ANZ backtracked 0.7 percent to $27.83, Commonwealth Bank firmed 0.32 percent to $105.50, National Australia Bank inched two cents lower to $27.78, and Westpac gave up 0.54 percent $25.81. Rio Tinto weakened 0.38 percent to $97.13, and BHP declined 1.14 percent to $36.52. “Industry shutdowns in China ahead of winter to preserve energy for peak heating demand are seeding supply chain disruption and taking commodity demand prospects down too,” UBS said in a research note.
Fortescue erased 1.25 percent to $14.22 after announcing ambitious targets, including achieving net-zero ‘Scope 3’ emissions by 2040 and for its new Fortescue Future Industries division to produce 15 million tonnes of green hydrogen annually by 2030. The market was underwhelmed by junior explorer Adavale Resources announcing it had received firm commitments to raise about $2m via a share placement, sending its shares tanking 10.77 percent to 5.8 cents.
Mr. Tchourilov said some investors chased profits, buying into oil producers after the oil price lifted overnight to about a 2014 high. “Oil prices are making inflation fears more apparent, fuelling a tech sell-off today initiated in the US overnight,” he said. “The OPEC cartel’s announcement to stay the course of gradually increasing oil supply is only compounding market distress. “We can expect to see vocal opposition to the stance from larger nations if the crisis continues to worsen. “Still, we’re continuing to see price resilience from retail investors looking to buy the dip, which has buoyed the market from a major downturn.”
Origin put on 2.64 percent to $5.05, Woodside gained 3.98 percent to $25.08, Santos lifted 2.54 percent to $7.26, and Oil Search rose 2.3 percent to $4.44. Yancoal added 3.67 percent to $3.67, and Whitehaven appreciated 2.37 percent to $3.45. Mr. Tchourilov said online marketplace Redbubble gained ground after an upgrade from analysts, jumping 7.19 percent to $4.47. “The upgrade helped kick Redbubble into gear, which then looks to have gone into overdrive due to short positions held over the stock,” he said.
“Redbubble has consistently been one of the most shorted stocks on the ASX, and today, some of those shorters were forced to buy back positions, pushing the price even further.” Travel stocks were mixed, with Flight Centre appreciating 2 percent to $24.43, Webjet sliding 0.6 percent to $6.62, and Qantas giving up 1.2 percent to $5.74. Qantas announced it had extended its partnership with Emirates for another five years late on Monday. Moody’s Investors Service published an in-depth report on Qantas, saying actions it had taken since the start of the pandemic, particularly boosting its liquidity and lowering its cost base, had strengthened its competitive position and business profile.
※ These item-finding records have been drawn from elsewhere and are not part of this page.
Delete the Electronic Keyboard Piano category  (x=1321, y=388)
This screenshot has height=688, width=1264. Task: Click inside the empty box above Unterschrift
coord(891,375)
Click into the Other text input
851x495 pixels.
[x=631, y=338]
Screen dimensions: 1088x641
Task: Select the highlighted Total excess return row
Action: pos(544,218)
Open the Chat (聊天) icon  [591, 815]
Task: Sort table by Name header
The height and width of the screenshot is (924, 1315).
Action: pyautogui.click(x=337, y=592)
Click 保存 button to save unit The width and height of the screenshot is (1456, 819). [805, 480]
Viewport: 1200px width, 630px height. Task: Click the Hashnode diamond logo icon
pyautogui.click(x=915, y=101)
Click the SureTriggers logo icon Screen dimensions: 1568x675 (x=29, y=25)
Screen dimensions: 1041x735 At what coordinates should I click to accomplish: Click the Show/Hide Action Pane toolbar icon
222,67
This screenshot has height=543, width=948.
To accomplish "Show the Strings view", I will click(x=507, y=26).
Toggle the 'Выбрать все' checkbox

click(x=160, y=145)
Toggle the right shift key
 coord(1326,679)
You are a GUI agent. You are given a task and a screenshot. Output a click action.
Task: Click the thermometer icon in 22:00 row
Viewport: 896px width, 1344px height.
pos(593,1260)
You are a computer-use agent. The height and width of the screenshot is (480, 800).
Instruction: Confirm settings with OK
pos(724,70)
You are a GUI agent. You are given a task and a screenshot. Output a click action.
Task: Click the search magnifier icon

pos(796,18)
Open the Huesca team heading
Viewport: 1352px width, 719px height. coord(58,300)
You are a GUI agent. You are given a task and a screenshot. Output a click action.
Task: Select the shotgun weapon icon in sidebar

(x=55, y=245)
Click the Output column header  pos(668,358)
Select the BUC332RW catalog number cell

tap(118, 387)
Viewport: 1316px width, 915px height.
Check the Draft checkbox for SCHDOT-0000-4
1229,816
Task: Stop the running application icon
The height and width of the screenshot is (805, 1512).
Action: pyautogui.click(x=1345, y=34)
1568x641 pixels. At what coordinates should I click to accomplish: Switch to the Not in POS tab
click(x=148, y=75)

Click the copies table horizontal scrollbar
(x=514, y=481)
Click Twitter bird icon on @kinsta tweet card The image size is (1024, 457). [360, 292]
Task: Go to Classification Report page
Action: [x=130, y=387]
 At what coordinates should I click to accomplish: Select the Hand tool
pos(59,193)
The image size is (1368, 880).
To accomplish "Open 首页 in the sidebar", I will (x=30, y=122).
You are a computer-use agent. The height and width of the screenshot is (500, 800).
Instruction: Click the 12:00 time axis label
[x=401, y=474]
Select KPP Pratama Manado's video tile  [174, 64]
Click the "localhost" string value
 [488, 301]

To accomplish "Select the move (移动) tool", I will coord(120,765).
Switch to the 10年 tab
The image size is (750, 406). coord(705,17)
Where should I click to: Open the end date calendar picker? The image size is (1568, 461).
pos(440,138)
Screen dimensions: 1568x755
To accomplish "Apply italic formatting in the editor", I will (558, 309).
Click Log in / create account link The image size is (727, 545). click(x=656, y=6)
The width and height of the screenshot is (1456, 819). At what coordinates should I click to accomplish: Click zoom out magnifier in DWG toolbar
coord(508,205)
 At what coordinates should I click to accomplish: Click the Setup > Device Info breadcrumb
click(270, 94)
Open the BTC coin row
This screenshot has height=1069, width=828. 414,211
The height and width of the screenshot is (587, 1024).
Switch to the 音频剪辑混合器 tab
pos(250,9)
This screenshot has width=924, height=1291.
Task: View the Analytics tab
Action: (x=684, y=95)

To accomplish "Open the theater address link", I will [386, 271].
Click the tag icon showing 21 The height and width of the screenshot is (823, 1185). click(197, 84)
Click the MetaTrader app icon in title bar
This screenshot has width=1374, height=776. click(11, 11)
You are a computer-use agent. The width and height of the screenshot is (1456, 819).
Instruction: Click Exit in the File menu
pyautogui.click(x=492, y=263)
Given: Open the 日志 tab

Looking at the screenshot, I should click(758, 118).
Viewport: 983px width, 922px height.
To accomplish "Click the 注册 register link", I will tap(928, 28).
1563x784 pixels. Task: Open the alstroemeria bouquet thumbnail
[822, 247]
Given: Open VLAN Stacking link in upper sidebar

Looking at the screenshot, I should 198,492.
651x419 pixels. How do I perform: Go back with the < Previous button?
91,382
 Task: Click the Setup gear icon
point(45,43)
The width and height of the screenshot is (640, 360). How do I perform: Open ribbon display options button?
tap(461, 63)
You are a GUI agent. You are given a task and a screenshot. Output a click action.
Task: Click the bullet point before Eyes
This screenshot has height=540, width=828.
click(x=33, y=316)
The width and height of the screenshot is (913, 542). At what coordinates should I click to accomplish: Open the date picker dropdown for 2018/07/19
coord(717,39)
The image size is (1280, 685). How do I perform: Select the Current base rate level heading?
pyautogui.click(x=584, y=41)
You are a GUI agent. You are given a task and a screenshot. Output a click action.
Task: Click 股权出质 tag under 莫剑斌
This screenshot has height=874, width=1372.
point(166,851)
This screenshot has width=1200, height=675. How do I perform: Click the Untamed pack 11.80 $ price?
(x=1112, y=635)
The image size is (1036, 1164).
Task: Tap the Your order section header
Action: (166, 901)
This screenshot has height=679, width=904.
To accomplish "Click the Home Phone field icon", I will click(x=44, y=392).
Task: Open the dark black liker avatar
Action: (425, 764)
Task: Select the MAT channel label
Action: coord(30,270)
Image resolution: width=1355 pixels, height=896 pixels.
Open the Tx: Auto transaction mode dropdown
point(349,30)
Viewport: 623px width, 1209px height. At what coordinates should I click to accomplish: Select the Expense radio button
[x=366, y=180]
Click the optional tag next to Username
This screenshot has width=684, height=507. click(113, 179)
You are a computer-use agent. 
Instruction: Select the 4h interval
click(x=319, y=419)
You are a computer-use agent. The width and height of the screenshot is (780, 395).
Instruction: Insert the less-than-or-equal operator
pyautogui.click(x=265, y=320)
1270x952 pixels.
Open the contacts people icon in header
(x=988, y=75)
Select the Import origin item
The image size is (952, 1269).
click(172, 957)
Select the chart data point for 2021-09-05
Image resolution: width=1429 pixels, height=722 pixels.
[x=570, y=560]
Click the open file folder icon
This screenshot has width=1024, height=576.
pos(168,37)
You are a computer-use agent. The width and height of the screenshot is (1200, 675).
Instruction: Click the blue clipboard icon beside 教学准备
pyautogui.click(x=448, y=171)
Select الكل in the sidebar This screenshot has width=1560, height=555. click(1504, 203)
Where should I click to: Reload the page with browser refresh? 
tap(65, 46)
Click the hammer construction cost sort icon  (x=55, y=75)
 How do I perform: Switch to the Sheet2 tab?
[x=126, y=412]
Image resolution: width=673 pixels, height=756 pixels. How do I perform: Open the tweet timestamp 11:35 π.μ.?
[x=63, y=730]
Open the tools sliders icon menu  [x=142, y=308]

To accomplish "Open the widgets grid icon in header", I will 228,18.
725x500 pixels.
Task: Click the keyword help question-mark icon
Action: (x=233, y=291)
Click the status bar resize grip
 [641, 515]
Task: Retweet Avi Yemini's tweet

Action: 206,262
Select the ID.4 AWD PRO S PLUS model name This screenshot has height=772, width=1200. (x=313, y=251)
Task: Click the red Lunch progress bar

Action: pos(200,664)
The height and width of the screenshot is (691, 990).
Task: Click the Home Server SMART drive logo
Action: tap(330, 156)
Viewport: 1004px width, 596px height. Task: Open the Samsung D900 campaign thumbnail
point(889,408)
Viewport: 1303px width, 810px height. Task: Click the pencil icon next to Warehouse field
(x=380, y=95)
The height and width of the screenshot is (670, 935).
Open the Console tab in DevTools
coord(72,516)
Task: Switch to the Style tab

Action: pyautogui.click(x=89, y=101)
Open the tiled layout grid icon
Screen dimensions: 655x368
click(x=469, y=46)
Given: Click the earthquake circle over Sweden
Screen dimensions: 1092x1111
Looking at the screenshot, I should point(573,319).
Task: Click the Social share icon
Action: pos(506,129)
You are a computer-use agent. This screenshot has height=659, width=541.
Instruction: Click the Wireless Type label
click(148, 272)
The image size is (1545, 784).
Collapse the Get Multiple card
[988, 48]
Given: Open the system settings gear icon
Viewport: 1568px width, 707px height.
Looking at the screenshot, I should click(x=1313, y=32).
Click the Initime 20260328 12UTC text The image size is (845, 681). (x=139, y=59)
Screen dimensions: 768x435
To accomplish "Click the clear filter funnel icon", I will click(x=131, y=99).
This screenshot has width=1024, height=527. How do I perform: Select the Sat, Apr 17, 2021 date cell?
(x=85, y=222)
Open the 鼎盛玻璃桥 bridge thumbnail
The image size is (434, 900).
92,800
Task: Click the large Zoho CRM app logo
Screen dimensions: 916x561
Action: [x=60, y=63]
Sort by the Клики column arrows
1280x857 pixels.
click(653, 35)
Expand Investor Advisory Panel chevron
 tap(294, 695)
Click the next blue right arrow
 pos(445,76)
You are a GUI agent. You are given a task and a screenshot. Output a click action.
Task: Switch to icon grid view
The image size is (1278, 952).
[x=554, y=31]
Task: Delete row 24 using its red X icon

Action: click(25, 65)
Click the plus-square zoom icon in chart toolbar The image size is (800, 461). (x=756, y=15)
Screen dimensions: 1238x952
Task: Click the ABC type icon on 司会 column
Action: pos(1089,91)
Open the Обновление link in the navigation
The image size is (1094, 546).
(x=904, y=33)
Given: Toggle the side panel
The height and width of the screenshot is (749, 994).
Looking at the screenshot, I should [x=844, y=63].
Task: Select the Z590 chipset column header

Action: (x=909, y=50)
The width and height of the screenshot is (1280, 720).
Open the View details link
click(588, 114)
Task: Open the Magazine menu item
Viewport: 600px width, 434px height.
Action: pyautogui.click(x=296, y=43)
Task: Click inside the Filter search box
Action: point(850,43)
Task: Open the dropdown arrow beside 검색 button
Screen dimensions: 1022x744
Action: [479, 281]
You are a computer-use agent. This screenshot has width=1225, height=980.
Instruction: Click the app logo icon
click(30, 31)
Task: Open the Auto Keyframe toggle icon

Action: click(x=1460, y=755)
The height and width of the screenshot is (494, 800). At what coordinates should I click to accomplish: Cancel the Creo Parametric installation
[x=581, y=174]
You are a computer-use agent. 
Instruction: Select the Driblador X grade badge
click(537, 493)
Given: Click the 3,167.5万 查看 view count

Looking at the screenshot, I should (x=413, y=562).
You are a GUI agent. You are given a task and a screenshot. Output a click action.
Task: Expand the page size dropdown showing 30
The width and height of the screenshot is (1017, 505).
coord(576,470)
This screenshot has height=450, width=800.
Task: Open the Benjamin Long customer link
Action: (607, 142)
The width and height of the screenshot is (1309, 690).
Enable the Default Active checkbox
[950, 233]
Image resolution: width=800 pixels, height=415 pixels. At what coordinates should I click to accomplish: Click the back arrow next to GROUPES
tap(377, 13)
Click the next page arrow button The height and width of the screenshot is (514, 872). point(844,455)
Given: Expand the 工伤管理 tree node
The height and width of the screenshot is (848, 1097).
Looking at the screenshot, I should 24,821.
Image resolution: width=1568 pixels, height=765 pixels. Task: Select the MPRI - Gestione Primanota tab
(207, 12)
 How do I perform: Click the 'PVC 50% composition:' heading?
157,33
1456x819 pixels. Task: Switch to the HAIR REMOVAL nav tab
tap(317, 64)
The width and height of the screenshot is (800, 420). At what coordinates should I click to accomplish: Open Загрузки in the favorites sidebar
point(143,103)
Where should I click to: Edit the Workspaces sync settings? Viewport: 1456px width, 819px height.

Moody’s said that Qantas had benefited from Virgin Australia’s repositioning as a mid-market carrier post its administration, leaving Qantas as the nation’s only airline with full service and low-cost offerings. “We expect Qantas will emerge from the pandemic in a stronger position than before the pandemic,” the rating agency said. The Aussie dollar fetched 72.55 US cents, 53.37 British pence, and 62.56 Euro cents in afternoon trade. Published initially as an Australian share market in the red, it follows negative leads from Wall Street and Asian markets.